How many lines in the items below contain the string "title", with case counting? Reply with the number only.

• Records shown
____________

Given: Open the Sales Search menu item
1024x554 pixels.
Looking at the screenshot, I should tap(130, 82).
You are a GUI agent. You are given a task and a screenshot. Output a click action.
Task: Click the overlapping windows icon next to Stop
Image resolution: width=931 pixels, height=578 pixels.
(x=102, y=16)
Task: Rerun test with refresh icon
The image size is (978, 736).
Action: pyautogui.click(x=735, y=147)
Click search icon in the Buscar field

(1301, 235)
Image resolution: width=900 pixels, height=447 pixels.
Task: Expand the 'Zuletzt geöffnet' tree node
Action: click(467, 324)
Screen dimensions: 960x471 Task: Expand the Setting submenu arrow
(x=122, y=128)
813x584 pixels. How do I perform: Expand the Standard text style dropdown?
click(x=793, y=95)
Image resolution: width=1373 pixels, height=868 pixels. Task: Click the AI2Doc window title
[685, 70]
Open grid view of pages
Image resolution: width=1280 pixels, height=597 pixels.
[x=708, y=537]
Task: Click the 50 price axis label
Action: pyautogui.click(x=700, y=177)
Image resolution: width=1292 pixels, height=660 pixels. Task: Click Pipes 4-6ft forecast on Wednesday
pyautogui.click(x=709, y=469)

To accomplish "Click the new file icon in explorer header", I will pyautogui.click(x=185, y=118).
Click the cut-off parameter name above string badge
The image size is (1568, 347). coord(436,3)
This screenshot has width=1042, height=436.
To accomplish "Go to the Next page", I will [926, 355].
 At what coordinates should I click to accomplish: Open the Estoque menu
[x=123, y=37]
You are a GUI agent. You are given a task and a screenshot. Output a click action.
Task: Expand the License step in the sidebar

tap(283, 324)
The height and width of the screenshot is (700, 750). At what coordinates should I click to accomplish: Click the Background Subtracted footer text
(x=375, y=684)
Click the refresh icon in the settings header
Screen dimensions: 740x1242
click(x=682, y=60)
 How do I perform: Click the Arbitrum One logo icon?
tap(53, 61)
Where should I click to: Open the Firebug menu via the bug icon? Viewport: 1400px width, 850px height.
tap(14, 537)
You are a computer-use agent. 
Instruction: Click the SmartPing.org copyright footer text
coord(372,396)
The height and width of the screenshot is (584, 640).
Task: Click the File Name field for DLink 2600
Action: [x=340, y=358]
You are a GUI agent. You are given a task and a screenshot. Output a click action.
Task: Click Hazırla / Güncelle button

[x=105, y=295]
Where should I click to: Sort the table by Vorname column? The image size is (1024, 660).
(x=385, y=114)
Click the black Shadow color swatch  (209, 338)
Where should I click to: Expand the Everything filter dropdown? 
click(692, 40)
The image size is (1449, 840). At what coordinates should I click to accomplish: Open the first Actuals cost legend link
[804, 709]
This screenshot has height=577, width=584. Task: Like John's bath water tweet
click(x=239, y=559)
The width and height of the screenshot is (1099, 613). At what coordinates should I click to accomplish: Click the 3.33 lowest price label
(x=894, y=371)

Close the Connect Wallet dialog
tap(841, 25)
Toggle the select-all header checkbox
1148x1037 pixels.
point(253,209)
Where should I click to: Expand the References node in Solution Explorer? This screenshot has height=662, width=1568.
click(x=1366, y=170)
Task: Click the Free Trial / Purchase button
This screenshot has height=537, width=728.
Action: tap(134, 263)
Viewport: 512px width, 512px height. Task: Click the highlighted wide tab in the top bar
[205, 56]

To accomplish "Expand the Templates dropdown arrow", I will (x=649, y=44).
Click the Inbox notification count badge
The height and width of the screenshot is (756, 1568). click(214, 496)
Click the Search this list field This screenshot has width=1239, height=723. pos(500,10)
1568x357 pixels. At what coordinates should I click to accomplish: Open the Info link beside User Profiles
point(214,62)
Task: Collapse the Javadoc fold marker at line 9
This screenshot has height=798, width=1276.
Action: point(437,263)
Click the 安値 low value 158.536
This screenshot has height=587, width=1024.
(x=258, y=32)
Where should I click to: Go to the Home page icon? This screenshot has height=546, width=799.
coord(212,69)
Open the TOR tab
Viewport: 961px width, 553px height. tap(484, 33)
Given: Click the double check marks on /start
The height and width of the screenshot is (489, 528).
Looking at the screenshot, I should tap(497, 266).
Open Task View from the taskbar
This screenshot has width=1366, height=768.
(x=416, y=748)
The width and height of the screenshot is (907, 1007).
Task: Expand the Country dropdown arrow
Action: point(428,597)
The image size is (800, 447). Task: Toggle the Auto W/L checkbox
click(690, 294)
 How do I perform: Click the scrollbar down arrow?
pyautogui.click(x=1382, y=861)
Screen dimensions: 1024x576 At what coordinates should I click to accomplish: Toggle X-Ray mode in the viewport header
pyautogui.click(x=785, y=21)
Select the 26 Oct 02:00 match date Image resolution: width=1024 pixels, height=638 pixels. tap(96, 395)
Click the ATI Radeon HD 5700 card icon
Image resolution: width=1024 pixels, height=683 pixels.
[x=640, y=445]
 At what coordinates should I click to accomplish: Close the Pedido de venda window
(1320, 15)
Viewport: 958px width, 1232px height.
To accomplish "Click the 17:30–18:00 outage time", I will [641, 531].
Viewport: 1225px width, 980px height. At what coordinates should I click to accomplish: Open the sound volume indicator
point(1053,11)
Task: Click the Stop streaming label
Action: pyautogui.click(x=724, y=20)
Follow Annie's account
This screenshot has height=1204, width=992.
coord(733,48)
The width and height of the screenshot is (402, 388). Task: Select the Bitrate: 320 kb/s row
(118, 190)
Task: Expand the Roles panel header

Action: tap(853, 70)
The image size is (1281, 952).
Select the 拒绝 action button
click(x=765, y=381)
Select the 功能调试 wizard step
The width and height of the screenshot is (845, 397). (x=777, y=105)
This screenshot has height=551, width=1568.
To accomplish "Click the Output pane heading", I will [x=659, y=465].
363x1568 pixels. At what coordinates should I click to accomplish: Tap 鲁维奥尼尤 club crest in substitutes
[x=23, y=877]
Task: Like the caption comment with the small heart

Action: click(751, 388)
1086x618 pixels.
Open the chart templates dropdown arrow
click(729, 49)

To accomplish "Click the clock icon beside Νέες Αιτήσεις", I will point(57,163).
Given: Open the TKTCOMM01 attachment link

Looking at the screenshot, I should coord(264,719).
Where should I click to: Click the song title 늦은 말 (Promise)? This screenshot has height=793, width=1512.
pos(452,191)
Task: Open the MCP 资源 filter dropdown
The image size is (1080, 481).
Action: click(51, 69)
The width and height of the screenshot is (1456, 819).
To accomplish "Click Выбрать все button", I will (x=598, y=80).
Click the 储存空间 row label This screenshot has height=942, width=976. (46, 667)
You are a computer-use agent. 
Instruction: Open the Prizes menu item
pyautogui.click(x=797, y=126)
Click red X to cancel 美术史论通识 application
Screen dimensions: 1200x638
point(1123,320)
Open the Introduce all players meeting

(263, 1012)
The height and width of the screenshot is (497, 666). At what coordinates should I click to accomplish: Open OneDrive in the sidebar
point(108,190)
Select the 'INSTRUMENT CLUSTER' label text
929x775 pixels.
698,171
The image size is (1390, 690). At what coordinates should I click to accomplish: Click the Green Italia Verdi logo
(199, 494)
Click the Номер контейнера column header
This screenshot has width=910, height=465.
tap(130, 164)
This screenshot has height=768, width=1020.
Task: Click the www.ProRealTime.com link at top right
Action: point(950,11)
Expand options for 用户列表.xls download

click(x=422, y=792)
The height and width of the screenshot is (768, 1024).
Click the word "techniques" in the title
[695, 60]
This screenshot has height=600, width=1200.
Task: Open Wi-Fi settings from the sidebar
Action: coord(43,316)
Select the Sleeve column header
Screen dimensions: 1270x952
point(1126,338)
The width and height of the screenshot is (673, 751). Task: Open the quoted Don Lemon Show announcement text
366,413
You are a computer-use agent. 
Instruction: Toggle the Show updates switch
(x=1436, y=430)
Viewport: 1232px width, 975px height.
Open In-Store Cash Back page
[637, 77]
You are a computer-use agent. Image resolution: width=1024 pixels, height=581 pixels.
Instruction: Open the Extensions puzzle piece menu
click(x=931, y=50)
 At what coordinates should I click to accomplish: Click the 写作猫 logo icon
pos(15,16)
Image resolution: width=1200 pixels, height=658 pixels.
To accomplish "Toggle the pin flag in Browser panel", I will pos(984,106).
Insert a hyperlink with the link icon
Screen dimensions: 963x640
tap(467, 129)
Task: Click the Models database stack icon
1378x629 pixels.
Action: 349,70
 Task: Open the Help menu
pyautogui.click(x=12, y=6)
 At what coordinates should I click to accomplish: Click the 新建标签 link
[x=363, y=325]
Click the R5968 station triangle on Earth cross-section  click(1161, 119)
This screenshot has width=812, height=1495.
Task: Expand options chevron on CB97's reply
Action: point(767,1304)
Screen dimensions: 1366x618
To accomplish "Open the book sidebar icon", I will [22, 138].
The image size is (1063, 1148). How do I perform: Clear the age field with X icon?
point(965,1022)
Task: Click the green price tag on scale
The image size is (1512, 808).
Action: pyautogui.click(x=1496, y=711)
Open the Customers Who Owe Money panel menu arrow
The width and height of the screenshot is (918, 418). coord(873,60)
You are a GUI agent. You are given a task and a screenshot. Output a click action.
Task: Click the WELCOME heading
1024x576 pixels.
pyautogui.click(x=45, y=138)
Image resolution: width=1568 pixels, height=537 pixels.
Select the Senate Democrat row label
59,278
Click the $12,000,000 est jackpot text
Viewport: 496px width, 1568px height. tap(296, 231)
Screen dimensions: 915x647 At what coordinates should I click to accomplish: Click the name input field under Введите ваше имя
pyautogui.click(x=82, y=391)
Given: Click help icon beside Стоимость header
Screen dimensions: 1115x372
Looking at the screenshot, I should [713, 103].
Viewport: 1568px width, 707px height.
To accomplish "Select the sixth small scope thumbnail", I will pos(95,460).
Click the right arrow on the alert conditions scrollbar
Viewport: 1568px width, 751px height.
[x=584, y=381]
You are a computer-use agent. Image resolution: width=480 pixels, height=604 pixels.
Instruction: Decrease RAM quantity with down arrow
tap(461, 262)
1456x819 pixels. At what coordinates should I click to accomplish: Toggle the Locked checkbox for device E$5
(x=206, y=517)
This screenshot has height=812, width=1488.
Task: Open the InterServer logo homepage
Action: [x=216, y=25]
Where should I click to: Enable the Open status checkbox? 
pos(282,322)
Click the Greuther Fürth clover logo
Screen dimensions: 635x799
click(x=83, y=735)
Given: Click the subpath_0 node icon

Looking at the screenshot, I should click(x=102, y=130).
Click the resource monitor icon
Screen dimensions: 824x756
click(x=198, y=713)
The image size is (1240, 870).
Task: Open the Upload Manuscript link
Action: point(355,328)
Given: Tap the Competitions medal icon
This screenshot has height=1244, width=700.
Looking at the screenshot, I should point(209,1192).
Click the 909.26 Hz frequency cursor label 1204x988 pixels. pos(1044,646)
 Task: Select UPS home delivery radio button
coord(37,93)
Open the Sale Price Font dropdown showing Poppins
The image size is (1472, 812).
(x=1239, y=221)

____________

• Exercise result
3